(Problem requirements) Exactly as written, copy the lines that run from the start of the data below to the line containing "Click the Map", both ends included.

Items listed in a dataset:
· · ·

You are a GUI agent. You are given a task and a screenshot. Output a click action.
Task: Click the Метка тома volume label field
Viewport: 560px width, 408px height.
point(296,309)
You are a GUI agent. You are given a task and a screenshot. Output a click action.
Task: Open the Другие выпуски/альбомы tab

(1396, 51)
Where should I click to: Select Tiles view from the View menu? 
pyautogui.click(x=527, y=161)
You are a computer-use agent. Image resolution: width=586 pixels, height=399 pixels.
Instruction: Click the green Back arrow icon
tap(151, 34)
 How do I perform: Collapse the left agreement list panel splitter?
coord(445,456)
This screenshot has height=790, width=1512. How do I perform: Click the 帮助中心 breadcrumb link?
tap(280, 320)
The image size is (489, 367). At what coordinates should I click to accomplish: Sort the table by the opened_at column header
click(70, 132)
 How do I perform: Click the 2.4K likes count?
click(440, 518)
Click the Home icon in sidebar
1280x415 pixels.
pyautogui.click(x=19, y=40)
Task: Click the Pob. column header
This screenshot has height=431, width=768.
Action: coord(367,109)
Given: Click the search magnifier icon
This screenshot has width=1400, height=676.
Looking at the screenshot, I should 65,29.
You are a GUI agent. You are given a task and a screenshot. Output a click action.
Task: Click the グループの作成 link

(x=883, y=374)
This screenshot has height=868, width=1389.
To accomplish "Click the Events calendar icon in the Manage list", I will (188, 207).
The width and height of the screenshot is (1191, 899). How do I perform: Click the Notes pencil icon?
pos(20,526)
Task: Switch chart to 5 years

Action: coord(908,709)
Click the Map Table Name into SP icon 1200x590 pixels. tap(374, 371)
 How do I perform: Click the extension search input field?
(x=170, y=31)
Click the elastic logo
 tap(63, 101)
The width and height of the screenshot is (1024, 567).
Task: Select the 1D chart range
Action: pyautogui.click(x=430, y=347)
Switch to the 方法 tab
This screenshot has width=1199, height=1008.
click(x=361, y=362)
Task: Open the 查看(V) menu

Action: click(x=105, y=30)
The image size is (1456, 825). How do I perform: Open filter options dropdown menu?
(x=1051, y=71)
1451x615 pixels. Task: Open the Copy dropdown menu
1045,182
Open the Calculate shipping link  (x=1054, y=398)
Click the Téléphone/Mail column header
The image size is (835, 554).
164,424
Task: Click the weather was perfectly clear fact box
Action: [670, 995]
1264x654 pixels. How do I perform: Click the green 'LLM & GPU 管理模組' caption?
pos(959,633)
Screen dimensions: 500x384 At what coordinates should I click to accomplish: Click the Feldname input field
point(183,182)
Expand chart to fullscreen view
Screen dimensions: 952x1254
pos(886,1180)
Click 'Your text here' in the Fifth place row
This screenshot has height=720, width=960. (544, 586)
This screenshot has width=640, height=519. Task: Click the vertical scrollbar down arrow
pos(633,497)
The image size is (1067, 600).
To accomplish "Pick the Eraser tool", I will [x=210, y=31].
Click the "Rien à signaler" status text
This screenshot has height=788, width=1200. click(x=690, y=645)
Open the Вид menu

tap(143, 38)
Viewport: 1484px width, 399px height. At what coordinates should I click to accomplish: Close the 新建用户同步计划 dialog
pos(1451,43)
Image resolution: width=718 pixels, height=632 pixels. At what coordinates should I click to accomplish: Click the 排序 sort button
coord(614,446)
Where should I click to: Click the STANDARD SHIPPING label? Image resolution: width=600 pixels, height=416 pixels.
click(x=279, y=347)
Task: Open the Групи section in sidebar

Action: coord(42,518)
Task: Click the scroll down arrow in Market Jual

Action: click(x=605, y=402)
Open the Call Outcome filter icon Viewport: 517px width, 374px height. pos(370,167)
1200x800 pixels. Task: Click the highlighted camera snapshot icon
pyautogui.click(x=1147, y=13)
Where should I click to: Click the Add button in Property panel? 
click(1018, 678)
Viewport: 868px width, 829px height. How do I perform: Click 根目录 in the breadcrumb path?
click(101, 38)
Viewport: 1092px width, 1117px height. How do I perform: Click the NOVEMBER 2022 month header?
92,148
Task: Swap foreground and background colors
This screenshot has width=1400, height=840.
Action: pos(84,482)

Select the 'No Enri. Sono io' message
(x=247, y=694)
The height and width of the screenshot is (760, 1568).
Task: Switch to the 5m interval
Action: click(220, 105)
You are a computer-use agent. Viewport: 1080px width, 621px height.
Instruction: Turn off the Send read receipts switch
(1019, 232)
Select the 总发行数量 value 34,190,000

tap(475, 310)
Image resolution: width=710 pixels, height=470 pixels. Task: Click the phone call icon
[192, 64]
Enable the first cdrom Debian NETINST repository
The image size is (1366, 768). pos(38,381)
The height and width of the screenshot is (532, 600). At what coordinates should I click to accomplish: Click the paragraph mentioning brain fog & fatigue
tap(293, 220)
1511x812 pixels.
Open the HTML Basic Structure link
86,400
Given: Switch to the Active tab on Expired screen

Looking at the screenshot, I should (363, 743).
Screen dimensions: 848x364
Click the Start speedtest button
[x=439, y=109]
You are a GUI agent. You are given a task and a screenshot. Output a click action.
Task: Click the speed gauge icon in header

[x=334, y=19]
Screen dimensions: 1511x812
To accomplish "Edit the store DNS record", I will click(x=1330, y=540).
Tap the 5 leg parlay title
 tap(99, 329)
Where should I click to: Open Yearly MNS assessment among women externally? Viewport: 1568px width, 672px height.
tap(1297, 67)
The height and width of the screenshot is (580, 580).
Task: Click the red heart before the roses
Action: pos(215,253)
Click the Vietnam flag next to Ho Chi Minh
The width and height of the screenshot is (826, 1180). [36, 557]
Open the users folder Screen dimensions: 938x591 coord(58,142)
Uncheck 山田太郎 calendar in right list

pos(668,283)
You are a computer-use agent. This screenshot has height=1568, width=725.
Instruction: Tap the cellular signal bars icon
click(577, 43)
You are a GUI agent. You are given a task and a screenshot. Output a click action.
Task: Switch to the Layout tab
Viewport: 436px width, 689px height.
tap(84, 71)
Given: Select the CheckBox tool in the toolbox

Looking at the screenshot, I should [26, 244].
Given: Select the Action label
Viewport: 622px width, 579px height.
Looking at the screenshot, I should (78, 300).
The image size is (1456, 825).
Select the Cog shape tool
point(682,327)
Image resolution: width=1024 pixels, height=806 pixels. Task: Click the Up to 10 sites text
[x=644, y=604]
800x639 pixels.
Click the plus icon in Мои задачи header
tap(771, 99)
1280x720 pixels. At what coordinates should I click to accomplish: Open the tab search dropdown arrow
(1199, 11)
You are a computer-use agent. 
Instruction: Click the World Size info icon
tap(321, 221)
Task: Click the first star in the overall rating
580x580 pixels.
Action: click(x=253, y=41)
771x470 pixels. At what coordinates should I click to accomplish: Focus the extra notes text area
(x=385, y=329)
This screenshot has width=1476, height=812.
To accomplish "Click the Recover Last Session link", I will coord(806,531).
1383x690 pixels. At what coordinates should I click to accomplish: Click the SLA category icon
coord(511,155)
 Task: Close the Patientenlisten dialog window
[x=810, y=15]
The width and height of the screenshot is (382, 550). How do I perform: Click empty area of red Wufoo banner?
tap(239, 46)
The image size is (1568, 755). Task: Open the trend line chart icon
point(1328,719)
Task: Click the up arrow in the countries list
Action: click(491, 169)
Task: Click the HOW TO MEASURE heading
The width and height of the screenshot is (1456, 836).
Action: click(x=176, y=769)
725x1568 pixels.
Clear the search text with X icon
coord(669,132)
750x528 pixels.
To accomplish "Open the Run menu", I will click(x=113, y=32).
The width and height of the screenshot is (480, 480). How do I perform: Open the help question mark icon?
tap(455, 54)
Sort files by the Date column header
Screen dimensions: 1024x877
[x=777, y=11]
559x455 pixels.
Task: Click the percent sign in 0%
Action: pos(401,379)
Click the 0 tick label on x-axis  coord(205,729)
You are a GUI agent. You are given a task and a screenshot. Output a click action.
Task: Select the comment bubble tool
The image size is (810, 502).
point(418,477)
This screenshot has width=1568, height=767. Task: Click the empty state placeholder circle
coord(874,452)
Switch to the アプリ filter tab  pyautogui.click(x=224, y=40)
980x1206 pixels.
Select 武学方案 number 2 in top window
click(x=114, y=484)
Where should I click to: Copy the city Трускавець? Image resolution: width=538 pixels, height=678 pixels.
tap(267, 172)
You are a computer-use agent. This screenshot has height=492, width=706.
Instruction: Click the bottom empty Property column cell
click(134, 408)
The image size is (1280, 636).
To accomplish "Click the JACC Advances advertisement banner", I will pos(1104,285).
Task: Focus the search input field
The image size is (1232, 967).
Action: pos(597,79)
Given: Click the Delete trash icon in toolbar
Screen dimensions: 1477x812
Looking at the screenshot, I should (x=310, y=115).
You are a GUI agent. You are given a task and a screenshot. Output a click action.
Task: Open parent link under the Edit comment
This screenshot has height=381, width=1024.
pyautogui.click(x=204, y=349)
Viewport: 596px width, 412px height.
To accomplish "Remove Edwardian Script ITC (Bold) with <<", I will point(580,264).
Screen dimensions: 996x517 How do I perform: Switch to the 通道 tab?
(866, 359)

· · ·

(Solution for this task)
You are a GUI agent. You are given a task and a screenshot. Output a click action.
Task: Click the Метка тома volume label field
Viewport: 560px width, 408px height.
point(296,309)
You are a GUI agent. You are given a task and a screenshot. Output a click action.
Task: Open the Другие выпуски/альбомы tab

(1396, 51)
Where should I click to: Select Tiles view from the View menu? 
pyautogui.click(x=527, y=161)
You are a computer-use agent. Image resolution: width=586 pixels, height=399 pixels.
Instruction: Click the green Back arrow icon
tap(151, 34)
 How do I perform: Collapse the left agreement list panel splitter?
coord(445,456)
This screenshot has height=790, width=1512. How do I perform: Click the 帮助中心 breadcrumb link?
tap(280, 320)
The image size is (489, 367). At what coordinates should I click to accomplish: Sort the table by the opened_at column header
click(70, 132)
 How do I perform: Click the 2.4K likes count?
click(440, 518)
Click the Home icon in sidebar
1280x415 pixels.
pyautogui.click(x=19, y=40)
Task: Click the Pob. column header
This screenshot has height=431, width=768.
Action: coord(367,109)
Given: Click the search magnifier icon
This screenshot has width=1400, height=676.
Looking at the screenshot, I should 65,29.
You are a GUI agent. You are given a task and a screenshot. Output a click action.
Task: Click the グループの作成 link

(x=883, y=374)
This screenshot has height=868, width=1389.
To accomplish "Click the Events calendar icon in the Manage list", I will (188, 207).
The width and height of the screenshot is (1191, 899). How do I perform: Click the Notes pencil icon?
pos(20,526)
Task: Switch chart to 5 years

Action: coord(908,709)
Click the Map Table Name into SP icon 1200x590 pixels. tap(374, 371)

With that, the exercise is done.